Your task is to transcribe, without alteration, the lines from the top of the material below through the line bearing "Click the 视图比例", inclusive.

Dataset content -
=== Section Start ===

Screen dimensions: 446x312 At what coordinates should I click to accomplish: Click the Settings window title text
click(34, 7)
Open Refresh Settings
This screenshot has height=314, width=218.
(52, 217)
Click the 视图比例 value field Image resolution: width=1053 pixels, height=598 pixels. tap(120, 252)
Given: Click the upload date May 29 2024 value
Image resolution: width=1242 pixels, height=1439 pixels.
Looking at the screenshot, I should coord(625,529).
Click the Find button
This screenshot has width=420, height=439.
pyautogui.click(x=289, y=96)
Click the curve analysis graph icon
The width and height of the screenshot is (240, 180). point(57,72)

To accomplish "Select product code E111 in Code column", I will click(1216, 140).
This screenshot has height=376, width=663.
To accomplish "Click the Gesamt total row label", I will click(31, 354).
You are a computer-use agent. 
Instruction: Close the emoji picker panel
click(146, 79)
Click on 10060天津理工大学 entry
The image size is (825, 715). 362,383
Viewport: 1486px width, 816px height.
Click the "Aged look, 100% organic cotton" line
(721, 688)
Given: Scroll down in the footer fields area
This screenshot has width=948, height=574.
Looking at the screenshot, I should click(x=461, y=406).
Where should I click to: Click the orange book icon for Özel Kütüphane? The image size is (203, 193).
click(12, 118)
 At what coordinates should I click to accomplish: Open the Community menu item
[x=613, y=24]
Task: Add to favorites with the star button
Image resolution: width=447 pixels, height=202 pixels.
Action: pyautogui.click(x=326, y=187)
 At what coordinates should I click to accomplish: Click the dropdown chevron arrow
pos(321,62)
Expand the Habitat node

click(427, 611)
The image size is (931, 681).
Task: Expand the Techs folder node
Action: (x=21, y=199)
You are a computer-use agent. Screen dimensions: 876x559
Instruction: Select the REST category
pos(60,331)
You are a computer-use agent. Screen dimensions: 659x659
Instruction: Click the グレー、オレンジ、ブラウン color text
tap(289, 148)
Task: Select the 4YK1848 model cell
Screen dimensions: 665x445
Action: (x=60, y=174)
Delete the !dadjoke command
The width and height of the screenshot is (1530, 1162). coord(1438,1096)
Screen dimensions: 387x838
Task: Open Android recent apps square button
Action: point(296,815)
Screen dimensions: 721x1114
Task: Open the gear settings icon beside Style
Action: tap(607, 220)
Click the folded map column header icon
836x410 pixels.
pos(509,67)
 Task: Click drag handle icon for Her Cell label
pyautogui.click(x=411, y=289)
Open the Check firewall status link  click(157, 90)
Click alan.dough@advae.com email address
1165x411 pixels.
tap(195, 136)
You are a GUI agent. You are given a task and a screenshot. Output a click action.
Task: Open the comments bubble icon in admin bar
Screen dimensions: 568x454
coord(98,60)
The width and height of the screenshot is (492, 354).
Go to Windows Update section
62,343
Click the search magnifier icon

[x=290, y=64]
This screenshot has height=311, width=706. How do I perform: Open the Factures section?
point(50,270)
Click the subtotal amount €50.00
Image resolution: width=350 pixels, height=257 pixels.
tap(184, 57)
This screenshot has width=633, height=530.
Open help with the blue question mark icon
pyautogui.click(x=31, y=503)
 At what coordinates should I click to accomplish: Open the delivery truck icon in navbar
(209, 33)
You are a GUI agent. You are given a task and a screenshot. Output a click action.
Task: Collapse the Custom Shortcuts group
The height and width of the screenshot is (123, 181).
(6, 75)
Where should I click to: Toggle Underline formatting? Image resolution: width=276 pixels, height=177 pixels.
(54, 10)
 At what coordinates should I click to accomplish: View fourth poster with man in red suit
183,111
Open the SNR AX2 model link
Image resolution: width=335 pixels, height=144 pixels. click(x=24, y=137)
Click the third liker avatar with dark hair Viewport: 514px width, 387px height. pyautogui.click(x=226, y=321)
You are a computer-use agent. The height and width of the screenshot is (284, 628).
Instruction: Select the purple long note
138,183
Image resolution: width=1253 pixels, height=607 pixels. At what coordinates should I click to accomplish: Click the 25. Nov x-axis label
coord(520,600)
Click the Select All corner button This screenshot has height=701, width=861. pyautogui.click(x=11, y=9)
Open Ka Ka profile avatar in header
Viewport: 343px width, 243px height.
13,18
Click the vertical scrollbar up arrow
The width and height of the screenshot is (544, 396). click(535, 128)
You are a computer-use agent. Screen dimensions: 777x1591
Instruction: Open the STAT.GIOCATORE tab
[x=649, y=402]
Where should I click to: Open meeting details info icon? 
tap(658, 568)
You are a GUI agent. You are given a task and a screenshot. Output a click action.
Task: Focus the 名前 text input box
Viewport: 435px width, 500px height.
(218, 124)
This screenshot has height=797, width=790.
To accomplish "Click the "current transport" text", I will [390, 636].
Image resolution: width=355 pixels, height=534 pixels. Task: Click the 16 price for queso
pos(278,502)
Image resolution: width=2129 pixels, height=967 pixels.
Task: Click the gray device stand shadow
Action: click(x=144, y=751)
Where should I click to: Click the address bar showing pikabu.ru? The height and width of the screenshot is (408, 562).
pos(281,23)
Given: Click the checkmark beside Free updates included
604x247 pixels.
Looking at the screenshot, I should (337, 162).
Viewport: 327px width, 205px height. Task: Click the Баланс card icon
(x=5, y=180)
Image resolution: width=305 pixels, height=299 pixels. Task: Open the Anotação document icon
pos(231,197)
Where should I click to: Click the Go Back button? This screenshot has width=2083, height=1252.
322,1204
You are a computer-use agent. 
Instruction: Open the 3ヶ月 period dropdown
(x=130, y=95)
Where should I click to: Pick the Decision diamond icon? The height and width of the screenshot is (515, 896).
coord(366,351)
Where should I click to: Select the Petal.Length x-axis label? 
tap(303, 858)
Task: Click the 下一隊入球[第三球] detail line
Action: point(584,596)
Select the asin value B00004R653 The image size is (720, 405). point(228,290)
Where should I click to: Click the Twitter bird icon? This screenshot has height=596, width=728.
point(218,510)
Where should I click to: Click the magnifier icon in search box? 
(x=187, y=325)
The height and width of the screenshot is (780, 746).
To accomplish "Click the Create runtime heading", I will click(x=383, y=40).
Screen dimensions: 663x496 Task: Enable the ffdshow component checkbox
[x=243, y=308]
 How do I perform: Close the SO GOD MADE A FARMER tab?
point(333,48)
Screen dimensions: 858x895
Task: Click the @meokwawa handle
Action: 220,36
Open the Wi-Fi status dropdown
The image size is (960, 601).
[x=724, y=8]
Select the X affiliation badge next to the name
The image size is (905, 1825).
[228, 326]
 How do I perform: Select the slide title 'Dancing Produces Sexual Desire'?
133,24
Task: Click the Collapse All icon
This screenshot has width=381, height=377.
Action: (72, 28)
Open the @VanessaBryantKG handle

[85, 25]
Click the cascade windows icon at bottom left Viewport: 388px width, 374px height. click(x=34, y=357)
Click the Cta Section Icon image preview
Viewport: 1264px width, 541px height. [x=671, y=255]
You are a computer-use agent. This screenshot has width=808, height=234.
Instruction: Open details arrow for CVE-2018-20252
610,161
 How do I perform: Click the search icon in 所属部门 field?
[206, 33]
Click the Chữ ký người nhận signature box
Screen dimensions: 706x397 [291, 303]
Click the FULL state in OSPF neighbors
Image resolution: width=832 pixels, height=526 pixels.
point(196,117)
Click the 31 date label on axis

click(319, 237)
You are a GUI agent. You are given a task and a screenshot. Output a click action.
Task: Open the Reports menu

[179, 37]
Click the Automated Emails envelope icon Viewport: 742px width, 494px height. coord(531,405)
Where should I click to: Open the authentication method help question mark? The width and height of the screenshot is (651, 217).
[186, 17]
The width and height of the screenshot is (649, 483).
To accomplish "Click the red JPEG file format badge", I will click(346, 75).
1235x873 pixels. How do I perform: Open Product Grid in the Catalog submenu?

=== Section End ===

Solution to this problem -
Screen dimensions: 446x312 At what coordinates should I click to accomplish: Click the Settings window title text
click(34, 7)
Open Refresh Settings
This screenshot has height=314, width=218.
(52, 217)
Click the 视图比例 value field Image resolution: width=1053 pixels, height=598 pixels. tap(120, 252)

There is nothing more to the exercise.